Um dos sítios em que António Variações trabalhou antes de ter uma barbearia na Baixa, foi num cabeleireiro unissexo no Centro Comercial Imaviz (um dos primeiros do seu género em Portugal). Havia pessoas que ficavam lá paradas à porta, a olhar para Variações enquanto trabalhava, algumas apontando-o com o dedo, de tal forma a sua figura excêntrica e colorida dava nas vistas naquela Lisboa agitada pela política da segunda metade dos anos 70, e do pós-25 de Abril imediato. Foi pouco depois que Júlio Isidro o conheceu, levando-o ao seu programa “O Passeio dos Alegres”, na RTP e revelando-o assim ao país inteiro, ele que até então era apenas conhecido na noite da capital e no restrito círculo da música pop/rock, e ainda não tinha editado nenhum disco. Estávamos em 1981.

[Veja António Variações entrevistado por Júlio Isidro em 1984:]

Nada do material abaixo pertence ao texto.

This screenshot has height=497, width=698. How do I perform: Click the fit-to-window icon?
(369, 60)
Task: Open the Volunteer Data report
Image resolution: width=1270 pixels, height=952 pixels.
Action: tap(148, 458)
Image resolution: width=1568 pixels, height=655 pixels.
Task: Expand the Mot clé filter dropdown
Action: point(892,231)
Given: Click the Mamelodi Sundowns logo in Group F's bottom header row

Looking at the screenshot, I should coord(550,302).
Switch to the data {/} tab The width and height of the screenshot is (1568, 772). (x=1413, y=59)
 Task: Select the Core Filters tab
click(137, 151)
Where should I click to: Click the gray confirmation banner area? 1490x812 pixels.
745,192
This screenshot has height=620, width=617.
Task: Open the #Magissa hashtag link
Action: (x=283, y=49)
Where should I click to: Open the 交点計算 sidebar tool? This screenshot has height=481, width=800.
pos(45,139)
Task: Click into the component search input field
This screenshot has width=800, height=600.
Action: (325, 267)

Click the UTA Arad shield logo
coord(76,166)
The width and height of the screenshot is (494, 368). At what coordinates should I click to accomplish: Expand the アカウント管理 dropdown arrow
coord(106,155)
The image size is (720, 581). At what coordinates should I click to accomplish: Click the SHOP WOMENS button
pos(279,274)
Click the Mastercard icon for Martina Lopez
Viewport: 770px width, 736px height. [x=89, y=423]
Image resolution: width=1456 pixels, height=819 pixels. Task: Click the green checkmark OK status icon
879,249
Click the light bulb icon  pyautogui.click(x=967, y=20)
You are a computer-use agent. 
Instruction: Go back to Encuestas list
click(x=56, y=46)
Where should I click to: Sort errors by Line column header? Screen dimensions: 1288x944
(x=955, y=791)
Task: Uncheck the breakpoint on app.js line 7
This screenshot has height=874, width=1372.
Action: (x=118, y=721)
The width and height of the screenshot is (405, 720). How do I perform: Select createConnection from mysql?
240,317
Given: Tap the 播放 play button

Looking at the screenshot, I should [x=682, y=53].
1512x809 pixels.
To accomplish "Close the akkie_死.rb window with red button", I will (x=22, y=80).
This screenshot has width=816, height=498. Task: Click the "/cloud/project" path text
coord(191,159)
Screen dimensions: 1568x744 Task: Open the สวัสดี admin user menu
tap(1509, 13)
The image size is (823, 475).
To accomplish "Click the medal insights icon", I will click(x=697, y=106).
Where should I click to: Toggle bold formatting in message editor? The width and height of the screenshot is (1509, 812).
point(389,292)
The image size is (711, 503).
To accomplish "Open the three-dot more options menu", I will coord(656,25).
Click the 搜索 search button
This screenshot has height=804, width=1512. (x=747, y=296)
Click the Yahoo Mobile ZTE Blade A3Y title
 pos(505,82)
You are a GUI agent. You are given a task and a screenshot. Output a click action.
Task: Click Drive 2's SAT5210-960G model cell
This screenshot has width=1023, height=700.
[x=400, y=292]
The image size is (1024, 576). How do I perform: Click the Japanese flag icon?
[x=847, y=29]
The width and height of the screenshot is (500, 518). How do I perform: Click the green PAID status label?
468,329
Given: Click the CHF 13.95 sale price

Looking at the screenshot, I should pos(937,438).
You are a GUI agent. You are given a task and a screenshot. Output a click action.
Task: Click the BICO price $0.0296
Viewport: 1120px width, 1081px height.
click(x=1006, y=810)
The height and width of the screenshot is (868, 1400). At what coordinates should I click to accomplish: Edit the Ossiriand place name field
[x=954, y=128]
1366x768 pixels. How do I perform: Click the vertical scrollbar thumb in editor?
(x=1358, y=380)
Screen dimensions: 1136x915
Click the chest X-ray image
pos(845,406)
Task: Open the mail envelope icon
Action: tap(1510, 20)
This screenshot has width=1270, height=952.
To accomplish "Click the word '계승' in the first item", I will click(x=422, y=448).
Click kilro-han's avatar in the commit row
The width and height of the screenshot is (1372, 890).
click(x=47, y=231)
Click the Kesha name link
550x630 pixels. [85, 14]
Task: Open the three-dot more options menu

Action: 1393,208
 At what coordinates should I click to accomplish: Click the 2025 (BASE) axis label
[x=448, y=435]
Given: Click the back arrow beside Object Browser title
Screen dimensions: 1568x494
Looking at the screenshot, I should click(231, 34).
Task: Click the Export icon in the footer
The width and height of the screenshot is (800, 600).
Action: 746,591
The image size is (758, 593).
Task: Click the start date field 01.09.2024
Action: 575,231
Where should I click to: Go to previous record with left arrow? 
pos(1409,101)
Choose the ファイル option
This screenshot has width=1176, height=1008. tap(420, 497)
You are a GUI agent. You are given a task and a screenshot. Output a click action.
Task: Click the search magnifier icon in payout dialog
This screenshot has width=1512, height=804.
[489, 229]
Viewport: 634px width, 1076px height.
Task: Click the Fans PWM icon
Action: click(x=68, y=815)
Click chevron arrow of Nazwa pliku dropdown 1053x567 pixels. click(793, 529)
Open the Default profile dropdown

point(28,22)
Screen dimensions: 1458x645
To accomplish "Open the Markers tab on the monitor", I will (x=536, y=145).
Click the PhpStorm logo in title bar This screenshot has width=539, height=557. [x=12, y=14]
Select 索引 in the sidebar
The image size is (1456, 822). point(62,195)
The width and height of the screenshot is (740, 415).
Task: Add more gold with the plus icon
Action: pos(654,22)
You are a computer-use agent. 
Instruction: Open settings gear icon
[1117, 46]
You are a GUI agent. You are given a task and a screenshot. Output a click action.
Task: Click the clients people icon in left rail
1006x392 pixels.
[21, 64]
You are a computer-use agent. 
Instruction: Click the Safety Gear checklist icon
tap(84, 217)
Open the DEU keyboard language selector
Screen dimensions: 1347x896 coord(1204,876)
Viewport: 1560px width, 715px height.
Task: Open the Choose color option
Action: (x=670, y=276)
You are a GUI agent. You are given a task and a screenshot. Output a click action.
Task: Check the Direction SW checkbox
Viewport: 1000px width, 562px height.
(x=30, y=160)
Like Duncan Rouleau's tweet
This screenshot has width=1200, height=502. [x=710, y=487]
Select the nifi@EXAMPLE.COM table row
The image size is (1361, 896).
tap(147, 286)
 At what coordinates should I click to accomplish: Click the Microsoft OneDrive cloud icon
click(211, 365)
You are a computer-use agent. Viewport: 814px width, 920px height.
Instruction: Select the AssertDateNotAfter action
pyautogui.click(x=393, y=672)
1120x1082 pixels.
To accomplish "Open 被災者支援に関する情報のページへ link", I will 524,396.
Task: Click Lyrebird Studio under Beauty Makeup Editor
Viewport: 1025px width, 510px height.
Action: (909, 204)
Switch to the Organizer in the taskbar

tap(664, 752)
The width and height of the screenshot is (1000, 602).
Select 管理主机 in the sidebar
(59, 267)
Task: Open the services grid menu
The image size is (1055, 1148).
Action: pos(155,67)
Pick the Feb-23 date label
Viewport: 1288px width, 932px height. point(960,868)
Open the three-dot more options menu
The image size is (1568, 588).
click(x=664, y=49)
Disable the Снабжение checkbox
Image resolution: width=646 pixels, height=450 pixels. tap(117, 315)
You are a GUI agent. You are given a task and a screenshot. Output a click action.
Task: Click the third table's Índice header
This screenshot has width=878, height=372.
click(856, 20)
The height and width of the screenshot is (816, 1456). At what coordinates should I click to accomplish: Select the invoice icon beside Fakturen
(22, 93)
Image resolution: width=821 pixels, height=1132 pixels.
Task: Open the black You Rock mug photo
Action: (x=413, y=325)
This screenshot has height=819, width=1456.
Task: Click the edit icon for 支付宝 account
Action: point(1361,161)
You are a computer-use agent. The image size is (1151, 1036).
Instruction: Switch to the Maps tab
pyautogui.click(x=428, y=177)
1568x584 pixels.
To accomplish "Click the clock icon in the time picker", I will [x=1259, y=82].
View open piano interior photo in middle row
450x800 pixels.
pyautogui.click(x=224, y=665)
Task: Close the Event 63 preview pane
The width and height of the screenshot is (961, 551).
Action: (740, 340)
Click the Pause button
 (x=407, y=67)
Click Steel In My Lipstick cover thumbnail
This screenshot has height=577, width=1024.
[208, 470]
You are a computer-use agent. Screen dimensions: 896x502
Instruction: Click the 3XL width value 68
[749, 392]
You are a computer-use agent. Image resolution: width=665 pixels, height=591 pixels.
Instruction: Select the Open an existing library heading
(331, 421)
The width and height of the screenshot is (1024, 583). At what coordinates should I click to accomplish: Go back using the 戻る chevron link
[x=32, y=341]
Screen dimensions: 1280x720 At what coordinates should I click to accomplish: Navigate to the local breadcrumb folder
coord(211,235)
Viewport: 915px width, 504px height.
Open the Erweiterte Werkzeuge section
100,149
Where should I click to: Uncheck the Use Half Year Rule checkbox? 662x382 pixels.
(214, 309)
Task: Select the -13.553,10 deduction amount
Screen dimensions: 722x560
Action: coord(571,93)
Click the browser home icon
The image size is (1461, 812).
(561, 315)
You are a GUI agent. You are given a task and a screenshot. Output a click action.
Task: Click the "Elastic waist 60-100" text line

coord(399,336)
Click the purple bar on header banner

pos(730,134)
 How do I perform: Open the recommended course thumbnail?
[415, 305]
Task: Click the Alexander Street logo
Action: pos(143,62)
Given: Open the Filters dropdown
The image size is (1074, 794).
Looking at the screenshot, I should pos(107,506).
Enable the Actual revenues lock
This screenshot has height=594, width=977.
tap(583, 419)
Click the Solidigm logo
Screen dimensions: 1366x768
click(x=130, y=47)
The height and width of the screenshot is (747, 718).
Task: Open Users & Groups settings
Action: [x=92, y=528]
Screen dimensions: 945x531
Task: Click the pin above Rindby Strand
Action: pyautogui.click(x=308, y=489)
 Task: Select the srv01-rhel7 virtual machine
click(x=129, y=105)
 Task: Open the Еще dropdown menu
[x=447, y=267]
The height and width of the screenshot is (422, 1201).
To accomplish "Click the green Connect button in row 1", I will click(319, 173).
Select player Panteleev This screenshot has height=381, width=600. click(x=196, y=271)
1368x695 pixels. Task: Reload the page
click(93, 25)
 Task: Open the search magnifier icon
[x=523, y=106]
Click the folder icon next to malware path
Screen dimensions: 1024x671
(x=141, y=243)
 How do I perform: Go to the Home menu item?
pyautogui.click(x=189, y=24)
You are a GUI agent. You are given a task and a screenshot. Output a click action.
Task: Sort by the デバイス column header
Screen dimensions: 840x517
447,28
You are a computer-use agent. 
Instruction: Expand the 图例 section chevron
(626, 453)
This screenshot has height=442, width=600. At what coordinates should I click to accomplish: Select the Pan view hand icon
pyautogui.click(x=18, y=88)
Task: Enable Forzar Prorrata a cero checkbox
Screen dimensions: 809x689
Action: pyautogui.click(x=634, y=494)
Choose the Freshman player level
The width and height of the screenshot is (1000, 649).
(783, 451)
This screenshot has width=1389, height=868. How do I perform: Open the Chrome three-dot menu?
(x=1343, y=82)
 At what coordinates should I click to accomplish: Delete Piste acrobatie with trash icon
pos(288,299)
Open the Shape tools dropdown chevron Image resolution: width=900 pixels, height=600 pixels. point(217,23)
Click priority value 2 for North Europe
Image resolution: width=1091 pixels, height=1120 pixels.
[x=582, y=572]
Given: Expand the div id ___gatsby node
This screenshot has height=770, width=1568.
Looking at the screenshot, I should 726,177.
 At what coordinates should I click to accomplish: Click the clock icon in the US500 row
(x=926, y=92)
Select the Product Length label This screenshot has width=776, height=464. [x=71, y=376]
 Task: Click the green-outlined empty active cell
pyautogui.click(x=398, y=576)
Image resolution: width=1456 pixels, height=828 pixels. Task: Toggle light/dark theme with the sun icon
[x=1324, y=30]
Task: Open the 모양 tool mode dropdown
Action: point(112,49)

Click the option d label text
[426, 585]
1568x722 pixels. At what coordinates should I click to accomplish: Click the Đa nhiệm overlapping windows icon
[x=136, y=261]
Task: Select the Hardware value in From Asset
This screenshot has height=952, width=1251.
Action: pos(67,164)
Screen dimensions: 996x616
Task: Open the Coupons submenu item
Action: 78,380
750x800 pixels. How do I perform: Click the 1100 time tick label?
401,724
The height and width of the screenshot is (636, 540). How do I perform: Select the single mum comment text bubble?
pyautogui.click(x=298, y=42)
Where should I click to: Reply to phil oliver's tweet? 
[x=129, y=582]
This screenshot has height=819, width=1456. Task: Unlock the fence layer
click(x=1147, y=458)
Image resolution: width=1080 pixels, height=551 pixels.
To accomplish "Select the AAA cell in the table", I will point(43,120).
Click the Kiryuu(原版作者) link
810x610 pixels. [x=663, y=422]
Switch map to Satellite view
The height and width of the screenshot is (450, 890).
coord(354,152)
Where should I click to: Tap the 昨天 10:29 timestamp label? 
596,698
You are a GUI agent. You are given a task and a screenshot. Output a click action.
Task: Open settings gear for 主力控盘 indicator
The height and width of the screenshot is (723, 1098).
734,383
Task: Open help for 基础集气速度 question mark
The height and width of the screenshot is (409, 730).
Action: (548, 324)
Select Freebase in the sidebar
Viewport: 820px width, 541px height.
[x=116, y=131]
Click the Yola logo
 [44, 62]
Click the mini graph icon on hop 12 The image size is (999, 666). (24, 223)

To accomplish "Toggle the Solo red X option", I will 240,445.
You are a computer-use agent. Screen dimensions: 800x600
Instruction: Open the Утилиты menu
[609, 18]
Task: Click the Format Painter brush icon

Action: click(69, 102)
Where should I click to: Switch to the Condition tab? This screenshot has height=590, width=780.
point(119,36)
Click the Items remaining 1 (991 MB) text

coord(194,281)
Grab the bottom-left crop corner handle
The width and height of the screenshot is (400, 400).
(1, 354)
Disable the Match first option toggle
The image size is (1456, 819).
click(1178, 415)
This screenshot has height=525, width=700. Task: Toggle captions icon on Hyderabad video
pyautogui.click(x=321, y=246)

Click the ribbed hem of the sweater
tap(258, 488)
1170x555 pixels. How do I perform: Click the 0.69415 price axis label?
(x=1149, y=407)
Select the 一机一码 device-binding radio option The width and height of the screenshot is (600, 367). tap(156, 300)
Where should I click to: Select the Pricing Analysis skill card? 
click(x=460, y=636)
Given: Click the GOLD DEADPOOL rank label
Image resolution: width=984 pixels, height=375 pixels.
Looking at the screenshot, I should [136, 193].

O filme “Variações”, de João Maia, omite essa importante participação do cantor e compositor em “O Passeio dos Alegres”, bem como noutro programa de Isidro, este de rádio, “Febre de Sábado de Manhã”. O que interessa essencialmente ao realizador é António Variações (Sérgio Praia) antes de se tornar famoso, quando era só António Ribeiro, um rapaz que tinha vindo para Lisboa ainda novo, da sua remota aldeia no distrito de Braga, feito a tropa em Angola, estado depois em Londres e Amesterdão, onde aprendeu o ofício de barbeiro. e voltado a Portugal para o exercer. Grande parte de “Variações” é gasta a mostrá-lo a tentar furar no meio musical, a mostrar o esforço e a determinação deste barbeiro que queria ser cantor, para se dar a conhecer e ser devidamente reconhecido num mercado pequeno, pouco recetivo à mudança e à inovação radical que ele representava. É que Variações estava no futuro antes de tempo. (“Dá-me a ideia de que nasci demasiado cedo”, dizia ele numa entrevista ao “Se7e”, em 1982).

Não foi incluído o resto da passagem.